A nurse is caring for a client who had a severe traumatic brain injury 3 weeks ago, remains unconscious, and is unlikely to recover. While bathing the client, the assistive personnel (AP) talks to him about current events. The client's partner asks the nurse why the AP talks to the client. Which of the following responses should the nurse make?
- A. I'm really not sure why the assistant is talking to him. Perhaps you should ask her.
- B. Although your partner is not responding to us, he might still be able to hear.
- C. Don't let that concern you. She talks to all her clients, no matter what.
- D. She is an excellent caregiver. She has many others to care for, but she takes the time to talk to your partner.
Correct Answer: B
Rationale: The correct answer is B: Although your partner is not responding to us, he might still be able to hear. This response is correct because research shows that comatose patients can still hear and process information. Talking to the patient can provide comfort, familiarity, and potentially stimulate brain activity.
Choices A, C, and D are incorrect because they do not address the potential benefit of talking to the unconscious patient. A deflects the question, C generalizes the behavior, and D praises the caregiver without explaining the rationale behind talking to the patient.
In summary, choice B is the best response as it acknowledges the potential for the unconscious patient to hear and emphasizes the importance of continuing communication for the patient's well-being.
A nurse is interviewing a female client who does not speak the same language as the nurse. The client's partner is translating what the nurse is saying to the client. Which of the following actions should the nurse take?
- A. Arrange to complete the data collection with only the client and a translator present.
- B. Ask the client's partner to translate questions and answers for the client.
- C. Record the partner's answers to the questions and complete the assessment.
- D. Ask the partner to allow the client to provide her own answers to the nurse's questions.
Correct Answer: A
Rationale: A professional translator ensures accuracy, maintains confidentiality, and reduces potential biases from family members.
A nurse is caring for a client who has diabetes mellitus and had a below-the-knee amputation 2 days ago. Which of the following statements by the client should the nurse identify as an indication that the client has a body image disturbance?
- A. When I look in the mirror, all I see is a person without a leg.
- B. I have not always made good choices in life. I deserve to lose my leg.
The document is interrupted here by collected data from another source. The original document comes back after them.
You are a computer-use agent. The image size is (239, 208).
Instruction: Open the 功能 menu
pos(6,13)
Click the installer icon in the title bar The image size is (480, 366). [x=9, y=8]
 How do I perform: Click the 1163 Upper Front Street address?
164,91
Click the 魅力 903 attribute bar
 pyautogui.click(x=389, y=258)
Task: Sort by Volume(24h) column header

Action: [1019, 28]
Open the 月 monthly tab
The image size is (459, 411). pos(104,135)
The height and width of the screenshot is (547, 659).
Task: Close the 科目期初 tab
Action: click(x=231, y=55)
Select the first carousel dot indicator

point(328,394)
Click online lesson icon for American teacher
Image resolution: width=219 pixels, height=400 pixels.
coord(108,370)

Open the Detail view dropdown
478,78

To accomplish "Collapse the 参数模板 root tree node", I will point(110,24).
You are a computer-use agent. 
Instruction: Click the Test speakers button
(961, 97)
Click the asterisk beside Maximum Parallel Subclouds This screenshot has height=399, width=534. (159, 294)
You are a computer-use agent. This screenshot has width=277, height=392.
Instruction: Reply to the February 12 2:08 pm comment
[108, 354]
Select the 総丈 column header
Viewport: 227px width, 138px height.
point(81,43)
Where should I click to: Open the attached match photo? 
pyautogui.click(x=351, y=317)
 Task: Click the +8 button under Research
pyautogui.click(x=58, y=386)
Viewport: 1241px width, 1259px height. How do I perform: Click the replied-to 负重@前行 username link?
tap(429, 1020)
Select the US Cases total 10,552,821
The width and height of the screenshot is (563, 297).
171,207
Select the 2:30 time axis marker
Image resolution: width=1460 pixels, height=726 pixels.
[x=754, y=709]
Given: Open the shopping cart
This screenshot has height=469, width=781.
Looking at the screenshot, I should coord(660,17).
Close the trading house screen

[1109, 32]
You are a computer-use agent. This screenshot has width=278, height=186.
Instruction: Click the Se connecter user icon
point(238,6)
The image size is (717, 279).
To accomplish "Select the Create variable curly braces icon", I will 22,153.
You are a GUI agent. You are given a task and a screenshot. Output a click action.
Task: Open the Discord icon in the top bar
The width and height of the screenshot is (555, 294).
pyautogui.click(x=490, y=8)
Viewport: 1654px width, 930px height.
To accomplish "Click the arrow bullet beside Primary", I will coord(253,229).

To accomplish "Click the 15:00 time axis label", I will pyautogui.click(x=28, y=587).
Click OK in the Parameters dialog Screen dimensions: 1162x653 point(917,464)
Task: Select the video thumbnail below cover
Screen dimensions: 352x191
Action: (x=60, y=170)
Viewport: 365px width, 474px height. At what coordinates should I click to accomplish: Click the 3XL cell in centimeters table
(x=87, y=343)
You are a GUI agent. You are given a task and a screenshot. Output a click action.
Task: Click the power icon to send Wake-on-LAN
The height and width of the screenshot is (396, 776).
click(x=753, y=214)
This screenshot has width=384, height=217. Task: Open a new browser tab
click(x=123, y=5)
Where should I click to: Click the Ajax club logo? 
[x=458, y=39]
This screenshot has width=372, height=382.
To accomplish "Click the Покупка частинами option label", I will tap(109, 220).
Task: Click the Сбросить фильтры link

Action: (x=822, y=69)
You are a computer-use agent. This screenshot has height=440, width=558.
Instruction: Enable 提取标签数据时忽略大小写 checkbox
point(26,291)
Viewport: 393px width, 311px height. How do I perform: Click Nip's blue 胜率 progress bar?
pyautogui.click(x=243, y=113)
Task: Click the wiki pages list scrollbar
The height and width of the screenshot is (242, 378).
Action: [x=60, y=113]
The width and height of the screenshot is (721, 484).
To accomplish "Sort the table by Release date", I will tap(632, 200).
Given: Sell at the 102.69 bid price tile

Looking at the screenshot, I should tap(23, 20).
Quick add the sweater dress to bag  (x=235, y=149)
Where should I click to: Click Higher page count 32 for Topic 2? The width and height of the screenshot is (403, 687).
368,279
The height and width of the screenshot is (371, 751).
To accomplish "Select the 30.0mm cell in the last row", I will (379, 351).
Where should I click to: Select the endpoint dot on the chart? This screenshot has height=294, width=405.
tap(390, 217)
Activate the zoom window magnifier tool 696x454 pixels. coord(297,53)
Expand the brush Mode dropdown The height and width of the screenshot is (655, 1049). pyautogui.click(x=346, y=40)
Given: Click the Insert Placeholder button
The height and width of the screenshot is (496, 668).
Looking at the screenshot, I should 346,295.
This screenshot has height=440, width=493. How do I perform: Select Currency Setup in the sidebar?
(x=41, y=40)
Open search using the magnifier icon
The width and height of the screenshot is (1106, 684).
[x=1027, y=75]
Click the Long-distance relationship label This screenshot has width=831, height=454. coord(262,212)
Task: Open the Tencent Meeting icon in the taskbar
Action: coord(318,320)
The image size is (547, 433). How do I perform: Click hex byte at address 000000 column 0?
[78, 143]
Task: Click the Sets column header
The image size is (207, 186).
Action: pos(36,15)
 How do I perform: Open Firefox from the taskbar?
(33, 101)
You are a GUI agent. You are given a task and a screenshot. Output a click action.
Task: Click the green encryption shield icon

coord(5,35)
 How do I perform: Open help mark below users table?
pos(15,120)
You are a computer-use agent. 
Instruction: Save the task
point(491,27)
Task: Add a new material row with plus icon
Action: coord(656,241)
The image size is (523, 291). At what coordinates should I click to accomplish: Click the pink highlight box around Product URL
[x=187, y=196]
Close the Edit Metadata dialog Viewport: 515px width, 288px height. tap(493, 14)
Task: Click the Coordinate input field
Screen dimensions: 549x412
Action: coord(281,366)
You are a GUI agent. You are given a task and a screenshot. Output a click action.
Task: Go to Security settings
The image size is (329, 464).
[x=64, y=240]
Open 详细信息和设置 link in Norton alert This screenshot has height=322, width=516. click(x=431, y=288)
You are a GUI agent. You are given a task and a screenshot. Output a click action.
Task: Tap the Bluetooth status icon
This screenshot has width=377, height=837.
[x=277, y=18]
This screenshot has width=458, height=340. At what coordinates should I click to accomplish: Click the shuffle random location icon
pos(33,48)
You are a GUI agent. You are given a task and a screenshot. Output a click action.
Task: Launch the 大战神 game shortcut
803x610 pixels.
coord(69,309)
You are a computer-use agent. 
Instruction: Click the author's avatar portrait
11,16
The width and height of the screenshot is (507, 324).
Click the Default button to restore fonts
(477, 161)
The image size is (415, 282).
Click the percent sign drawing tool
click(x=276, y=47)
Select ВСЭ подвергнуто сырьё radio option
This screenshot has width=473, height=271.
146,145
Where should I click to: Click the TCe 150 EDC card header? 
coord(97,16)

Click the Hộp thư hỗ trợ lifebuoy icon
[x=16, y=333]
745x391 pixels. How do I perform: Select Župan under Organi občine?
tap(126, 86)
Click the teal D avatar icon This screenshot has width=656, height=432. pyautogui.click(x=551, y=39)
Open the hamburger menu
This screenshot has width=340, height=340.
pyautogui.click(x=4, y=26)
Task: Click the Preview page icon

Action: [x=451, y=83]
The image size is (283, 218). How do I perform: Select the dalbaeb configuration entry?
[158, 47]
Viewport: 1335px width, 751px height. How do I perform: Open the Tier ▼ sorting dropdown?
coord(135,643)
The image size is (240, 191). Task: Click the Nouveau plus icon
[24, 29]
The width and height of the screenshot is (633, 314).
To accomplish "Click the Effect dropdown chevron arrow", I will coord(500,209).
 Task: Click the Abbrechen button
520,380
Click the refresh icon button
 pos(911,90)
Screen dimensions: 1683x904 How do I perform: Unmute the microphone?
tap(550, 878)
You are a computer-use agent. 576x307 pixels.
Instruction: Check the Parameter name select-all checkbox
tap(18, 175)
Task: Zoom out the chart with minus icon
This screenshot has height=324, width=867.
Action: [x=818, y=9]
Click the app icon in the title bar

- C. If my wife had paid more attention to my blood sugar levels I would not have needed an amputation.
- D. No matter how hard I work in physical therapy, I can't seem to make any progress.
Correct Answer: A
Rationale: A body image disturbance is reflected in the client's negative perception of their physical self.
A nurse is collecting data from a client following surgery for a brain tumor near the hypothalamus. For which of the following findings should the nurse monitor the client because of the risks of surgery on this area of the brain?
- A. Inability to regulate body temperature
- B. Bradycardia
- C. Visual disturbances
- D. Inability to perceive sound
Correct Answer: A
Rationale: The correct answer is A: Inability to regulate body temperature. The hypothalamus plays a crucial role in regulating body temperature. Surgery near this area can disrupt its function, leading to potential problems in thermoregulation. The nurse should monitor the client for signs of hyperthermia or hypothermia. Bradycardia (choice B) is more related to dysfunction in the cardiovascular system, not typically affected by surgery near the hypothalamus. Visual disturbances (choice C) and inability to perceive sound (choice D) are more associated with areas of the brain responsible for processing sensory information, not specifically linked to the hypothalamus.